If the reviewer determines the proposed testing does not meet medical necessity criteria, or if the requested hours exceed what the clinical picture supports, you receive a written denial with a specific explanation and instructions for next steps.

If Your Request Is Denied

A denial is not the end of the road. Optum provides multiple pathways to challenge a decision, and providers who use them effectively often get authorizations overturned — especially when the initial narrative was underwritten and a more detailed submission can close the gap.

Peer-to-Peer Review

The fastest first step after a denial is requesting a peer-to-peer consultation, which puts you on the phone directly with an Optum clinical reviewer to discuss the case. Call 1-800-711-4555 to initiate this conversation.7Optum. Electronic Prior Authorization for Prescribers A peer-to-peer lets you explain clinical nuances that a written form may not capture and can sometimes result in an immediate reversal. This is where most providers should start before moving to a formal appeal.

Formal Appeals

If the peer-to-peer does not resolve the denial, you or the member (or the member’s authorized representative) can file a formal appeal. The appeal request must be received within 180 days from the date the member received the denial letter.8Provider Express. Appeals and Provider Dispute Resolution There are two tracks depending on urgency:

  • Urgent or expedited appeals: Available when delaying care could seriously jeopardize the member’s health or functioning. Optum issues a decision within 72 hours of receiving the request and notifies the clinician by phone.8Provider Express. Appeals and Provider Dispute Resolution
  • Standard appeals: For non-urgent situations where services have not yet been provided, Optum provides a written determination within 15 calendar days. If the services were already rendered, the timeline extends to 30 calendar days.8Provider Express. Appeals and Provider Dispute Resolution

A clinical peer who was not involved in the original denial conducts the appeal review. If the first-level appeal upholds the denial, some plans allow a second-level appeal, which must be submitted in writing within 60 calendar days of receiving the first-level decision. After exhausting internal appeals, members may request an independent external review. The member generally must wait at least 30 calendar days after filing the internal appeal before requesting external review, though expedited cases may go directly to external review.8Provider Express. Appeals and Provider Dispute Resolution

Appeal timelines and available levels vary by state law and the member’s specific plan. The denial letter itself spells out the applicable process for that member — read it carefully rather than relying on general guidance alone.

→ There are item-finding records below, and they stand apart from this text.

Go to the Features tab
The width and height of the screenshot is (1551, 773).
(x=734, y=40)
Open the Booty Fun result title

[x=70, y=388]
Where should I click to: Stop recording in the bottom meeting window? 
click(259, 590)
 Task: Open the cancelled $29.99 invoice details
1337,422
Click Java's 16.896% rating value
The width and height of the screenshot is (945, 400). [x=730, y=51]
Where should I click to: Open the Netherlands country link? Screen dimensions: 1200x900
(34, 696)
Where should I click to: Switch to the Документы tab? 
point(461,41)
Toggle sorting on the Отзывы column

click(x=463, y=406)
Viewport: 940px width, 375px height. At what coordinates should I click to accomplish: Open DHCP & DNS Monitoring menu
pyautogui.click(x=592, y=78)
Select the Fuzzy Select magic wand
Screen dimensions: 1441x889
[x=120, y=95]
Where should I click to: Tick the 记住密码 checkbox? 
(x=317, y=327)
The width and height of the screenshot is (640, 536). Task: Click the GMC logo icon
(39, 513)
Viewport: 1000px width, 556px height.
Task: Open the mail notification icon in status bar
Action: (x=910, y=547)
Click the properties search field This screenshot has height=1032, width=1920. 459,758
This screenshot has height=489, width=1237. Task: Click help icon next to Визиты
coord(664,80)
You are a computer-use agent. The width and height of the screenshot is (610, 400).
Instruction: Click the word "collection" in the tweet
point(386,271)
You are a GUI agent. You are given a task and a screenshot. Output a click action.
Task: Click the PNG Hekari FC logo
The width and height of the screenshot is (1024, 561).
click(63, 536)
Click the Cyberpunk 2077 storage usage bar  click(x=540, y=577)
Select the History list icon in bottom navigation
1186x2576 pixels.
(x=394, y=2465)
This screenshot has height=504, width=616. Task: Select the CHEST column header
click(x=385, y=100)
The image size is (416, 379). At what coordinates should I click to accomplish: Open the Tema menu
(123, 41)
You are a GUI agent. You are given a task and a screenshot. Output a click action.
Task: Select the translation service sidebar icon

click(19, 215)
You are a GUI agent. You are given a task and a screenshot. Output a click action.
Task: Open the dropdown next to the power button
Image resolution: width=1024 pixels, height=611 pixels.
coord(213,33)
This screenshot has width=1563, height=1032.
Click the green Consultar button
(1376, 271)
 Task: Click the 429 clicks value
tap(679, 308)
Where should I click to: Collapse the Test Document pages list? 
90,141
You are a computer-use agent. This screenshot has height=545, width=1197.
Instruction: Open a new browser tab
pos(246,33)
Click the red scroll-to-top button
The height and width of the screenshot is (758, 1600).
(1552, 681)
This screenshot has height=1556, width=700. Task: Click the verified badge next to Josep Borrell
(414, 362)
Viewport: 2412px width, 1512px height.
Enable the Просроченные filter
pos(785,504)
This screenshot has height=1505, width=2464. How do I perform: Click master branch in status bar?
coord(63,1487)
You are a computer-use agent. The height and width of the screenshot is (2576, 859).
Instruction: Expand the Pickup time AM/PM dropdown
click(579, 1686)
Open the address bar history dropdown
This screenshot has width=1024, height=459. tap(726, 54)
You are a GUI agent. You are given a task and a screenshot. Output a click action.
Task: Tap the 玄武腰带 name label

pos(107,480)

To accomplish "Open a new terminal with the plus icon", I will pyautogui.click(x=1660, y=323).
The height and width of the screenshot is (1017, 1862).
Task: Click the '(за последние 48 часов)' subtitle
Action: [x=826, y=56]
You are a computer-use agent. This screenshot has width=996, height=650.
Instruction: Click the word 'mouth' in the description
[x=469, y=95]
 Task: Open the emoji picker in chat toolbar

Tips to Avoid Common Problems

Most authorization requests that run into trouble share a few predictable weaknesses. Addressing these before you hit submit saves weeks of back-and-forth:

  • Weak clinical rationale: A narrative that describes symptoms without explaining why testing — rather than continued clinical observation or a trial intervention — is the appropriate next step. Reviewers want to see that you have exhausted less resource-intensive approaches or can explain why they would be insufficient.
  • Mismatched units and narrative: Requesting eight hours of evaluation for a single rule-out diagnosis raises immediate questions. Your unit count should reflect the complexity you described in the narrative, and the narrative should justify every hour.
  • Missing or incorrect member IDs: A wrong digit in the Optum ID sends the request into a void. Verify the number against the physical insurance card, not from memory or a prior record that may be outdated.
  • Omitting specific test instruments: Saying “a comprehensive battery” without naming the instruments leaves the reviewer guessing about scope. List each test by name.
  • Resubmitting without new information: If a request was denied and you resubmit the identical form, expect the identical result. Add new clinical data, updated treatment history, or a more detailed rationale that addresses the specific reason for the original denial.